- Prompt:
Using the listing, copy each whole line that features "pixels".

══ Information provided ══

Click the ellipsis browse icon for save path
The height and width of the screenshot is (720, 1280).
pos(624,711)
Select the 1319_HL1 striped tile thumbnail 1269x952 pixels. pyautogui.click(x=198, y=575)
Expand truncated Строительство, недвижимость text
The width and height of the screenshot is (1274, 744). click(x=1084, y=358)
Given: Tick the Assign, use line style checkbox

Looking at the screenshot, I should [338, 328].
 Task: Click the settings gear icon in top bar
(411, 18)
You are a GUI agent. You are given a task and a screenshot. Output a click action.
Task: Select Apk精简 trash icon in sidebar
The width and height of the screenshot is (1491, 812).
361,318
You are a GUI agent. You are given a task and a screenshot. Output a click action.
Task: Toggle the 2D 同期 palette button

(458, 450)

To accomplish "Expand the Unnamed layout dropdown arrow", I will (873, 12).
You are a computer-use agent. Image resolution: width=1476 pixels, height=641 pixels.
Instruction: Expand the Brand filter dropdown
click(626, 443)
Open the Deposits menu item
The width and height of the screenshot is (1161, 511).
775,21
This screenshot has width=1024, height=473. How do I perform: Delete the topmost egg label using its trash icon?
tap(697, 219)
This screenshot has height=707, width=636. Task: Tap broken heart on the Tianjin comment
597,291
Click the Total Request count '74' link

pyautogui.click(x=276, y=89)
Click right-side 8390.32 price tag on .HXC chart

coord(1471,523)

═══

- Written answer:
Select the 1319_HL1 striped tile thumbnail 1269x952 pixels. pyautogui.click(x=198, y=575)
You are a computer-use agent. Image resolution: width=1476 pixels, height=641 pixels.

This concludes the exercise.